Russia Insists on Recognition of Annexed Ukrainian Regions as Key Condition for Peace Negotiations

By Oluwadara Akingbohungbe

Russia has reiterated its demand that the international community formally acknowledge territories it annexed from Ukraine as part of any peace settlement, heightening the deadlock in negotiations between the two countries.

Foreign Minister Sergei Lavrov, in comments published Wednesday, maintained that Moscow would not agree to a ceasefire or peace unless its control over occupied territories was accepted. “For a durable peace, the new territorial realities that arose… must be recognised and formalised in accordance with international law,” Lavrov declared.

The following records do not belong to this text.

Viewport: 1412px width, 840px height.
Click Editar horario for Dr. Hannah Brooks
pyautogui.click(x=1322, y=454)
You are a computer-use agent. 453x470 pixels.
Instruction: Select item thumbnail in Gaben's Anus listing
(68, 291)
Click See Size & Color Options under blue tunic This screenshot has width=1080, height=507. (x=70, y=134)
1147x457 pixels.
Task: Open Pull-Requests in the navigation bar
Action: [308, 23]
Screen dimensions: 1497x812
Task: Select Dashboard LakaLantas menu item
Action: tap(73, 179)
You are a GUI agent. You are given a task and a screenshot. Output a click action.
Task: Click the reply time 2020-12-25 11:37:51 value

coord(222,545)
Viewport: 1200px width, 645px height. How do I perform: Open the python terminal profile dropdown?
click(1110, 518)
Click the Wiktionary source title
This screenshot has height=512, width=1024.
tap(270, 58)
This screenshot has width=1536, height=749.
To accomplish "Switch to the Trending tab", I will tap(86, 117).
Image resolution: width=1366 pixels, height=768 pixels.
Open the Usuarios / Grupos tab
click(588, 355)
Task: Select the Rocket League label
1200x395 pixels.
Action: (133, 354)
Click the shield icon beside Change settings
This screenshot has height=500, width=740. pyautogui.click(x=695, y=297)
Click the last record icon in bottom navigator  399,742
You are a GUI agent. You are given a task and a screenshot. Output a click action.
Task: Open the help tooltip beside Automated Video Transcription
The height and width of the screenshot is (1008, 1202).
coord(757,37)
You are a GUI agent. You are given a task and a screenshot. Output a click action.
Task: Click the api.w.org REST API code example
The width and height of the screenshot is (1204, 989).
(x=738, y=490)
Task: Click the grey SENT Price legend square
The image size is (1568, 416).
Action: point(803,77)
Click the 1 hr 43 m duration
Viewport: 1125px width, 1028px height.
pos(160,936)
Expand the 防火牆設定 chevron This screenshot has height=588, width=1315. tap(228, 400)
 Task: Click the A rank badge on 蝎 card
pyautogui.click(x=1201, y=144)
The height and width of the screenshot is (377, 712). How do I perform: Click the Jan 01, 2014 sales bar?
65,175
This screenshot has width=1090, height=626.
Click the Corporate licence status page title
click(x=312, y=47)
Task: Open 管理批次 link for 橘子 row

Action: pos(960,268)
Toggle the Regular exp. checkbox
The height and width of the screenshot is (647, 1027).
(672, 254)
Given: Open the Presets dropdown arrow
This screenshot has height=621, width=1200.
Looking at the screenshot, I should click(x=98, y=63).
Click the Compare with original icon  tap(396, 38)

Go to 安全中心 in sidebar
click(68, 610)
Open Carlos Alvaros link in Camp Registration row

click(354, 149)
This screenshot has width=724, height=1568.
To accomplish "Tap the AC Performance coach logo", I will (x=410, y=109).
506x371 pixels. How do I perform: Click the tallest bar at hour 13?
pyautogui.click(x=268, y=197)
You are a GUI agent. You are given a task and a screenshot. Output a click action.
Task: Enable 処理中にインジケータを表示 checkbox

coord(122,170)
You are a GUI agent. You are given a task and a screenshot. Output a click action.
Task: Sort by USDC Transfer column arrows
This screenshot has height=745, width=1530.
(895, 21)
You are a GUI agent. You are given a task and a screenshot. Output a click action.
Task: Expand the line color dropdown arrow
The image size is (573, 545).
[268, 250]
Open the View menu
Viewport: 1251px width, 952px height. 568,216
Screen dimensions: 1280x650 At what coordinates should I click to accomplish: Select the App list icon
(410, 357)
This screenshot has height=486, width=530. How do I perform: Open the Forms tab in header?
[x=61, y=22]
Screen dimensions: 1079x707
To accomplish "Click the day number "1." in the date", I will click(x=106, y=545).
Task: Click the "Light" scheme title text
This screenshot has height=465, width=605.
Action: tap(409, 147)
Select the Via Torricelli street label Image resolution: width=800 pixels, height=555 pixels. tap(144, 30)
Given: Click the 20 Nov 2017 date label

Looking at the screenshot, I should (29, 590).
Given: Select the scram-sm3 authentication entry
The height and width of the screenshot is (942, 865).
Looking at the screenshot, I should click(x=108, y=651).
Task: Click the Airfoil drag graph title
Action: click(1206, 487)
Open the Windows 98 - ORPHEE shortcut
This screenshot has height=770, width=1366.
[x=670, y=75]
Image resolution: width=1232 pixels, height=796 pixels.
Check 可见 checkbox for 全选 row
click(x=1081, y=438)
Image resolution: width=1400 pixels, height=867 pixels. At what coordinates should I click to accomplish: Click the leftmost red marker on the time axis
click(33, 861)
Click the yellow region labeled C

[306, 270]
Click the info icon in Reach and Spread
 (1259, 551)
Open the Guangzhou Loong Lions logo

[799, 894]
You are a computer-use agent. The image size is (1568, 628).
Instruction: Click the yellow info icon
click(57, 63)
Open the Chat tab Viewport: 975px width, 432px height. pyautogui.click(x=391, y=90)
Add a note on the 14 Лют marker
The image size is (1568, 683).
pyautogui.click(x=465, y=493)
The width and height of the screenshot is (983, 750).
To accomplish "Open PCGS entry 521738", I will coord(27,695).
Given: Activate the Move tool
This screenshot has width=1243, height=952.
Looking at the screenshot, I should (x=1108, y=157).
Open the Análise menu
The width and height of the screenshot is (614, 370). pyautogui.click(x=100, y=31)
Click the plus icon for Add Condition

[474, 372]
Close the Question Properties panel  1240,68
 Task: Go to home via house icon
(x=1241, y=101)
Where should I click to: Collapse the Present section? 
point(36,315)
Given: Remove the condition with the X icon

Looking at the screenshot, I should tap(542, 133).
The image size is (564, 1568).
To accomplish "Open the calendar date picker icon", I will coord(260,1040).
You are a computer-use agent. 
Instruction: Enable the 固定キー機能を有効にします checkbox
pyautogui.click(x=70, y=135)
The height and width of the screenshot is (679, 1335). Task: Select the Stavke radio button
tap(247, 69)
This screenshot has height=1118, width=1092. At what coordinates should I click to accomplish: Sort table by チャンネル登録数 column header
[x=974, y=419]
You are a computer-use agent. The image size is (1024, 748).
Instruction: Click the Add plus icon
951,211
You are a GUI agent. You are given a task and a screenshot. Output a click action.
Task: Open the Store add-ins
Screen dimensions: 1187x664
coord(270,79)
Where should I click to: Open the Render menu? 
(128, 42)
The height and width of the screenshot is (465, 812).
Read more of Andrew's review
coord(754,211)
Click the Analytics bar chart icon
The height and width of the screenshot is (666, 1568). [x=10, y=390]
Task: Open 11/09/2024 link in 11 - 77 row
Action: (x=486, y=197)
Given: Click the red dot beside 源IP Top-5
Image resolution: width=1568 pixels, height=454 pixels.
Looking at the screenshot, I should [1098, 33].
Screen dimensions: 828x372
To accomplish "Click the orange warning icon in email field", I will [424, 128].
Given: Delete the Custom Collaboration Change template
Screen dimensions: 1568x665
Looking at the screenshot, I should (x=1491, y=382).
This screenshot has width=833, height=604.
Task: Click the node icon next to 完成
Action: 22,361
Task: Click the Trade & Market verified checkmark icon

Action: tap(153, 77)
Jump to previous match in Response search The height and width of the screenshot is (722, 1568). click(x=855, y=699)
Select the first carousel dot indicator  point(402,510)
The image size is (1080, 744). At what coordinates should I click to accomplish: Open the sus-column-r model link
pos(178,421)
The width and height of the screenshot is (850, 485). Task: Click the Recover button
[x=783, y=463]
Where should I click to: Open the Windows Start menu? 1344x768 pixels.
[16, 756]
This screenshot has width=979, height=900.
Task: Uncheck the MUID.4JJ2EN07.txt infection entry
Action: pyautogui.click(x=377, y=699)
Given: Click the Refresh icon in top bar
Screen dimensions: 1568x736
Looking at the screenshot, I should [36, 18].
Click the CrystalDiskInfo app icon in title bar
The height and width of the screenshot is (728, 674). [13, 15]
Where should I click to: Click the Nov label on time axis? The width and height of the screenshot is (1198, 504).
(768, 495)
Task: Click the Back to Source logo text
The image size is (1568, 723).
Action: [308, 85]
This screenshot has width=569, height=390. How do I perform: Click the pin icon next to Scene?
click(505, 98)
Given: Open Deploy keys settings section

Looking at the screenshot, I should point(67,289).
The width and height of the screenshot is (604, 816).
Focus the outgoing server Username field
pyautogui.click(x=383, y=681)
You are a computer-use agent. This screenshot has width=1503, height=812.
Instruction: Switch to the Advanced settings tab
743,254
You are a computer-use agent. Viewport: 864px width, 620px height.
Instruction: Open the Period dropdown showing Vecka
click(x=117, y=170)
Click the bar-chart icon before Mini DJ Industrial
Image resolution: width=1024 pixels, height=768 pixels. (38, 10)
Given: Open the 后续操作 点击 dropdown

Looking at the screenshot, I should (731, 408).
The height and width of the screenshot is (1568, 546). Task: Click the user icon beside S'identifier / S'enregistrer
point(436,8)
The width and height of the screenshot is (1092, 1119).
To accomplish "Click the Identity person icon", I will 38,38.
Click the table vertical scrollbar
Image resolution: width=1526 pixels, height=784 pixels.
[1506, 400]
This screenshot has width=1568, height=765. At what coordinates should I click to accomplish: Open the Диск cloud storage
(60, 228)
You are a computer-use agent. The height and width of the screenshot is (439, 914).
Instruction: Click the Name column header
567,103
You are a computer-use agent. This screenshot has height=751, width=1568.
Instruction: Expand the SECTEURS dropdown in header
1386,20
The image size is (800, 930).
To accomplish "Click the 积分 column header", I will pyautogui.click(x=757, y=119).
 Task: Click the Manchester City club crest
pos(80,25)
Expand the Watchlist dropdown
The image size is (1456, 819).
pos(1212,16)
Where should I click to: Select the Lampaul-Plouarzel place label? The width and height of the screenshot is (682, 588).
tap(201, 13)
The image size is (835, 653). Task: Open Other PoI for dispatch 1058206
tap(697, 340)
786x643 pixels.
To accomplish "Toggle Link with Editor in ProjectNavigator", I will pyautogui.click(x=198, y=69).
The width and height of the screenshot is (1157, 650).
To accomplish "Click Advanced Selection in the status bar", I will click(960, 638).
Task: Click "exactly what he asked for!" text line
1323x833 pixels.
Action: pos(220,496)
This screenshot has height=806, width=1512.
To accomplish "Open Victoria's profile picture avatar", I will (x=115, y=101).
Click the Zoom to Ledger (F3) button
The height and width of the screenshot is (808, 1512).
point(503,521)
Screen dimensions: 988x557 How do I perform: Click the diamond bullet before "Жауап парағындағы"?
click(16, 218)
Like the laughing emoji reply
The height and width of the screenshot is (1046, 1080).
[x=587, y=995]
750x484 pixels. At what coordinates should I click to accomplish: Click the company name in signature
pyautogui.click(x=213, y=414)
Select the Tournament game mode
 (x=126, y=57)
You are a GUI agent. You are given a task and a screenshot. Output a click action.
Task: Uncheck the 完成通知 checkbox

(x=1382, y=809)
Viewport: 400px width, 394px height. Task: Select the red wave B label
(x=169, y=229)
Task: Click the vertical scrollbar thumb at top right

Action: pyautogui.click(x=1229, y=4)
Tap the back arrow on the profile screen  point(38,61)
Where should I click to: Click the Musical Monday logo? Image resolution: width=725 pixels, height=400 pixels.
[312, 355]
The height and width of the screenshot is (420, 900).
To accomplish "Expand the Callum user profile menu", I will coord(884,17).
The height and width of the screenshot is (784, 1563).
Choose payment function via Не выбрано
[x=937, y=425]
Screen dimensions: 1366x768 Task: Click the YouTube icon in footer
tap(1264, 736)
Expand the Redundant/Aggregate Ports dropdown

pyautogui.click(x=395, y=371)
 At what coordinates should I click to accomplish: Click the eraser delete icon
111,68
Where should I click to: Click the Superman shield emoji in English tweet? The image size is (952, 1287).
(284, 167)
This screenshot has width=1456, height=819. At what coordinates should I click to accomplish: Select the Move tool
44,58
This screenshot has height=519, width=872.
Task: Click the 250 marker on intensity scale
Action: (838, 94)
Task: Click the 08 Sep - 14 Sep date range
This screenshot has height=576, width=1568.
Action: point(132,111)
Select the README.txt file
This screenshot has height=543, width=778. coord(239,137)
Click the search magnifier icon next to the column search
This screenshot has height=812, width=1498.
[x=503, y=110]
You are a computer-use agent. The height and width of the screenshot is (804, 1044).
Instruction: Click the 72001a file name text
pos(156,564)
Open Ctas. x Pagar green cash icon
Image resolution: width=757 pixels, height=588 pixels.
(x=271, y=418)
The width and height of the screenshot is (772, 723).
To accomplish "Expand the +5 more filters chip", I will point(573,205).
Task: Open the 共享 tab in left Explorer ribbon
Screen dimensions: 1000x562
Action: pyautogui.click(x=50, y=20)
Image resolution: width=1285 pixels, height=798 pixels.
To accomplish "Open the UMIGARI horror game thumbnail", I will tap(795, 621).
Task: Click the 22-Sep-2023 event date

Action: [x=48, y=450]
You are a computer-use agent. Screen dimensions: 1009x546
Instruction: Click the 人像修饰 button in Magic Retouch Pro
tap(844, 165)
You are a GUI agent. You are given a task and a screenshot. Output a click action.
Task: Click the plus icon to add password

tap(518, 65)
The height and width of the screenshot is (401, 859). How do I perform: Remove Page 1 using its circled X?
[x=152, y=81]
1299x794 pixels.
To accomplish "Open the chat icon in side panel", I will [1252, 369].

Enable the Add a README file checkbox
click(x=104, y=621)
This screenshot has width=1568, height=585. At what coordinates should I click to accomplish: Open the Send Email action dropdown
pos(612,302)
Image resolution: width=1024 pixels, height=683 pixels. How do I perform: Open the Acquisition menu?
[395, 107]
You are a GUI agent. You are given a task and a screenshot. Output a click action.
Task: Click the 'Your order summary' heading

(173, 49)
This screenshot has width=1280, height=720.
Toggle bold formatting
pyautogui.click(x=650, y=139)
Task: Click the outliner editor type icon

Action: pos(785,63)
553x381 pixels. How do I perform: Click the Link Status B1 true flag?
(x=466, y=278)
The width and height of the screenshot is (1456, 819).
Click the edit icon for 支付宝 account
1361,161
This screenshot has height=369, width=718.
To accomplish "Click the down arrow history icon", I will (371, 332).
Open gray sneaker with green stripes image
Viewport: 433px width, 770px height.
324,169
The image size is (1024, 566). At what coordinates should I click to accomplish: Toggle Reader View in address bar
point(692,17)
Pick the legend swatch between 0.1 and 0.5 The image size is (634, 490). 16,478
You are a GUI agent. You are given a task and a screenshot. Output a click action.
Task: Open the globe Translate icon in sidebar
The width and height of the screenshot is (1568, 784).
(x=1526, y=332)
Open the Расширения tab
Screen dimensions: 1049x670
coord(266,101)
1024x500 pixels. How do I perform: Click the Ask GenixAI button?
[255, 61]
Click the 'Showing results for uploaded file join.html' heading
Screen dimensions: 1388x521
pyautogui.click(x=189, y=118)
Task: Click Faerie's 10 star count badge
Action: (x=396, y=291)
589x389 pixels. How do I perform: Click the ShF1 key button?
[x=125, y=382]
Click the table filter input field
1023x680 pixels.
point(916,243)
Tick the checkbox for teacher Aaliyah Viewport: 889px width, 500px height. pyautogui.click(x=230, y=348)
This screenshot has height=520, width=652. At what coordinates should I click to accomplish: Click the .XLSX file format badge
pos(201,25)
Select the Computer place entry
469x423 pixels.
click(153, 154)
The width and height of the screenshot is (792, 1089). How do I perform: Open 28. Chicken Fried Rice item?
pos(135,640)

Moscow claims ownership of five Ukrainian territories: Donetsk, Lugansk, Kherson, Zaporizhzhia, and the Crimean Peninsula, which Russia annexed in 2014. These areas have been at the heart of the ongoing war and remain a central sticking point in stalled peace talks.

Ukraine, however, has stood firm in rejecting any recognition of Russian authority over its land. Ukrainian Foreign Minister Andriy Sybiga criticized Russia’s stance, saying Moscow was only recycling “old ultimatums” despite peace initiatives spearheaded by United States President Donald Trump. “Russia has not changed its aggressive goals and shows no signs of readiness for meaningful negotiations. It’s time to hit the Russian war machine with severe new sanctions and sober Moscow up,” Sybiga asserted.

According to analysis from the Institute for the Study of War (ISW), Russia maintains near-total control of Lugansk and around 80 percent of Donetsk, alongside vast portions of Kherson and Zaporizhzhia. Despite this, Ukraine still controls key regional capitals in the contested territories.

Turkey, which previously hosted three rounds of Russia-Ukraine peace talks, revealed that President Vladimir Putin recently offered to freeze battle lines in Kherson and Zaporizhzhia if Ukraine surrendered Donetsk entirely — a proposal Kyiv rejected.

Ukraine’s industrial east has endured over a decade of destruction since 2014, when Russian-backed separatists first launched armed campaigns following Ukraine’s pro-European revolution. The latest escalation has deepened the humanitarian and geopolitical crisis.

okaynews.com reports that the ongoing impasse shows no signs of resolution as both sides hold firm to irreconcilable conditions for peace.